Spark源码-2.3 Aggregate物理实现-3种聚合物理算子

概述

Optimizer 中的预处理

当存在多列distinct计算时,Optimizer执行RewriteDistinctAggregates规则时,该规则会将多列distinct展开(通过插入Expand算子),非distinct聚合列和每个distinct聚合列会被分为不同的组(假设为N组),每个组为一行数据并带有group id,这样一行数据会被扩展为N行。之后,用两层Aggregate算子计算Expand之后的数据,第一层按前面的分组聚合,第二层再将结果聚合。
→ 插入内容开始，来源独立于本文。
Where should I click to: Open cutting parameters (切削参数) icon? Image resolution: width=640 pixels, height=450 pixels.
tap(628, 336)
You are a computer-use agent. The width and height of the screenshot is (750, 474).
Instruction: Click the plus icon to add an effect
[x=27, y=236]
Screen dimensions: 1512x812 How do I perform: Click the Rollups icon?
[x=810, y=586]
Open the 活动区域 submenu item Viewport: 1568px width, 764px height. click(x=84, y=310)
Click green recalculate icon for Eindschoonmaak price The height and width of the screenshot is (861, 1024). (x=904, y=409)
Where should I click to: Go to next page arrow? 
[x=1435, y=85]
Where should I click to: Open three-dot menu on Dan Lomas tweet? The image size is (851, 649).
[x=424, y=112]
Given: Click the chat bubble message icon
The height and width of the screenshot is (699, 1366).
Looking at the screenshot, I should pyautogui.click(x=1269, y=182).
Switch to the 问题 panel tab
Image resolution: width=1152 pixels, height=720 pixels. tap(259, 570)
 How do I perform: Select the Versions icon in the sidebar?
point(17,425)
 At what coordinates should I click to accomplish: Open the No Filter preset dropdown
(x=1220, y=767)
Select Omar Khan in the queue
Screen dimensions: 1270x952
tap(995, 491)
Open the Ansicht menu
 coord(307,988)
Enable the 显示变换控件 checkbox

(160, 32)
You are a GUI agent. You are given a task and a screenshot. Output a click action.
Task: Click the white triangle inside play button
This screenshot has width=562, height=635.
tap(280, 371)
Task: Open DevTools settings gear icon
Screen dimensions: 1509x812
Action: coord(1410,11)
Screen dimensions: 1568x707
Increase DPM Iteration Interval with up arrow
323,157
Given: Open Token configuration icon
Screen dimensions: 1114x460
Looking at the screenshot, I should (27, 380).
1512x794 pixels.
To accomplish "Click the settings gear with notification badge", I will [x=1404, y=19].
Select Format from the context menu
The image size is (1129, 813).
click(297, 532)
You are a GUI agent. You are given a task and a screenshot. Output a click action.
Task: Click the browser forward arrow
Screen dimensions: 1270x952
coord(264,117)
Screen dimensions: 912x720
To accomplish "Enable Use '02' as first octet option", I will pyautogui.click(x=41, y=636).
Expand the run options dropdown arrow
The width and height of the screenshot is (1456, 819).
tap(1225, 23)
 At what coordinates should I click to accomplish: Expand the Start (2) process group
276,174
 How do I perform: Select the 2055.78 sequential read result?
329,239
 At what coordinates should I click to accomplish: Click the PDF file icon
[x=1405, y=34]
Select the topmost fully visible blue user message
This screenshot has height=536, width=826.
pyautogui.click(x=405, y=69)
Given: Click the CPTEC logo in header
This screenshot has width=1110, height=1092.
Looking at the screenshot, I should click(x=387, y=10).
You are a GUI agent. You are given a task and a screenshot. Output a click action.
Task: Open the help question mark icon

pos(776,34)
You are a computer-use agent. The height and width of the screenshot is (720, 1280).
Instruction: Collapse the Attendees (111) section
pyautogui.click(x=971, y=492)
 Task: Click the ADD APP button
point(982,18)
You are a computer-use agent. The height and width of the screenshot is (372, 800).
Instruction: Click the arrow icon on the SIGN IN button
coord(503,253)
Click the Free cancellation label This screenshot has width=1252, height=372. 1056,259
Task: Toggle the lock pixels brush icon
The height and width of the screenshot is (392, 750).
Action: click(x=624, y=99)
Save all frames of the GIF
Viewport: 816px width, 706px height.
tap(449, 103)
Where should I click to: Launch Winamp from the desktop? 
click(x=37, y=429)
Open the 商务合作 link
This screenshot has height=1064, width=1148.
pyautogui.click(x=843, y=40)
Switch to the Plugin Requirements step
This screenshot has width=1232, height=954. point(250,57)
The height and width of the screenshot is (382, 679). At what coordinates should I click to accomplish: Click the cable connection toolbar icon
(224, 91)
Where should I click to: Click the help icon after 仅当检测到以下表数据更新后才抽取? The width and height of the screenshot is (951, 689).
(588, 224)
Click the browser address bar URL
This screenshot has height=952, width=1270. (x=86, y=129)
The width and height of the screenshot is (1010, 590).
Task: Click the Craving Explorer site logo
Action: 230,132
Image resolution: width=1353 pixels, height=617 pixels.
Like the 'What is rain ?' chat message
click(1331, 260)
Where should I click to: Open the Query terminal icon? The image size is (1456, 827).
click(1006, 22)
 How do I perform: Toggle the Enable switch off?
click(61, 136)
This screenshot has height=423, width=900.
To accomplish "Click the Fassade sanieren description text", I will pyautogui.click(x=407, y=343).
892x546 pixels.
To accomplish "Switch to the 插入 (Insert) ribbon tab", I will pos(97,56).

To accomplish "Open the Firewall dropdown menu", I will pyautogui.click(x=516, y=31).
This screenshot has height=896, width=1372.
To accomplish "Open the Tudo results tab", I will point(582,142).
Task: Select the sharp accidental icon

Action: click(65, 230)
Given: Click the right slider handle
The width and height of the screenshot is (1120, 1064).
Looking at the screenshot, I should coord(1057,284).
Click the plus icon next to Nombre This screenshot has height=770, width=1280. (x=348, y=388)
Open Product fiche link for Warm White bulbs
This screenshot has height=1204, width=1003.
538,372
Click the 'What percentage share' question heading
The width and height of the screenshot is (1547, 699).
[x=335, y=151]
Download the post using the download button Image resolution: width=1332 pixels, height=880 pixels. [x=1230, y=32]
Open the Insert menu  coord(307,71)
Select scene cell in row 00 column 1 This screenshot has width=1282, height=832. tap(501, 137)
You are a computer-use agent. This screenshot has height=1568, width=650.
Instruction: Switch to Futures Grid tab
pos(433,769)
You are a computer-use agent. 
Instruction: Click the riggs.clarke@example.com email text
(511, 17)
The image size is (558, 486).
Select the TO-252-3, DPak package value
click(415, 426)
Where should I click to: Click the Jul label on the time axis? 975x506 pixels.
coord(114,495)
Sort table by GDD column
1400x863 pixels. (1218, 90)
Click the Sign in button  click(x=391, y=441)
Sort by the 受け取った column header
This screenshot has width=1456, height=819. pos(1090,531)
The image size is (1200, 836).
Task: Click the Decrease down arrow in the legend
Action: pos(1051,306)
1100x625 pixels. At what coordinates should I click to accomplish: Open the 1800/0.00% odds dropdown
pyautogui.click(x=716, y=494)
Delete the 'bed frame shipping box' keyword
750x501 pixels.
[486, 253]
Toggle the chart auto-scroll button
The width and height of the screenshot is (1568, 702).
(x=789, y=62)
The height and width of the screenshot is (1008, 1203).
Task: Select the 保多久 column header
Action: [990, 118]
引用RewriteDistinctAggregates的注释中的例子说明:

val data = Seq(
    ("a", "ca1", "cb1", 10),
    ("a", "ca1", "cb2", 5),
    ("b", "ca1", "cb1", 13))
    .toDF("key", "cat1", "cat2", "value")
data.createOrReplaceTempView("data")

val agg = data.groupBy($"key")
        .agg(
            countDistinct($"cat1").as("cat1_cnt"),
            countDistinct($"cat2").as("cat2_cnt"),
        sum($"value").as("total"))

原始逻辑计划:

Aggregate(
    key = ['key]
    functions = [
        COUNT(DISTINCT 'cat1), 
        COUNT(DISTINCT 'cat2), 
        sum('value)]
    output = ['key, 'cat1_cnt, 'cat2_cnt, 'total])
    LocalTableScan [...]

改造后逻辑计划

Aggregate(
    key = ['key]
    functions = [
        count(if (('gid = 1)) 'cat1 else null), 
        count(if (('gid = 2)) 'cat2 else null), 
        first(if (('gid = 0)) 'total else null) ignore nulls]
    output = ['key, 'cat1_cnt, 'cat2_cnt, 'total])
    Aggregate(
        key = ['key, 'cat1, 'cat2, 'gid]
        functions = [
            sum('value)]
        output = ['key, 'cat1, 'cat2, 'gid, 'total])
        Expand(
            projections = [
                ('key, null, null, 0,cast('value as bigint)),
                ('key, 'cat1, null, 1, null),
                ('key, null, 'cat2, 2, null)]
        output = ['key, 'cat1, 'cat2, 'gid, 'value])
        LocalTableScan [...]

只有一个distinct聚合列时不做处理。

变换为物理计划

SparkPlannerAggregation规则将逻辑计划转换为物理计划。其核心代码:

object Aggregation extends Strategy {
    def apply(plan: LogicalPlan): Seq[SparkPlan] = plan match {
      case PhysicalAggregation(
          groupingExpressions, aggregateExpressions, resultExpressions, child) =>

        val (functionsWithDistinct, functionsWithoutDistinct) = ...
        
        val aggregateOperator =
          if (functionsWithDistinct.isEmpty) {
            aggregate.AggUtils.planAggregateWithoutDistinct(...)
          } else {
            aggregate.AggUtils.planAggregateWithOneDistinct(...)
          }
        aggregateOperator
      case _ => Nil
    }
  }

PhysicalAggregation将逻辑Aggregate解析成分组表达式、聚合表达式等,将逻辑计划解析为物理Aggregate交由AggUtils完成。

AggUtils

AggUtils将聚合分为两个类型:无distinct聚合计算和有一个distinct聚合计算(RewriteDistinctAggregates已经将多distinct转换为无distinct聚合)。

无distinct

无distinct逻辑Aggregate会被转换为2个物理Aggregate:

  • 1.Partial聚合
  • 2.Final聚合
def planAggregateWithoutDistinct(
      groupingExpressions: Seq[NamedExpression],
      aggregateExpressions: Seq[AggregateExpression],
      resultExpressions: Seq[NamedExpression],
      child: SparkPlan): Seq[SparkPlan] = {
    // Check if we can use HashAggregate.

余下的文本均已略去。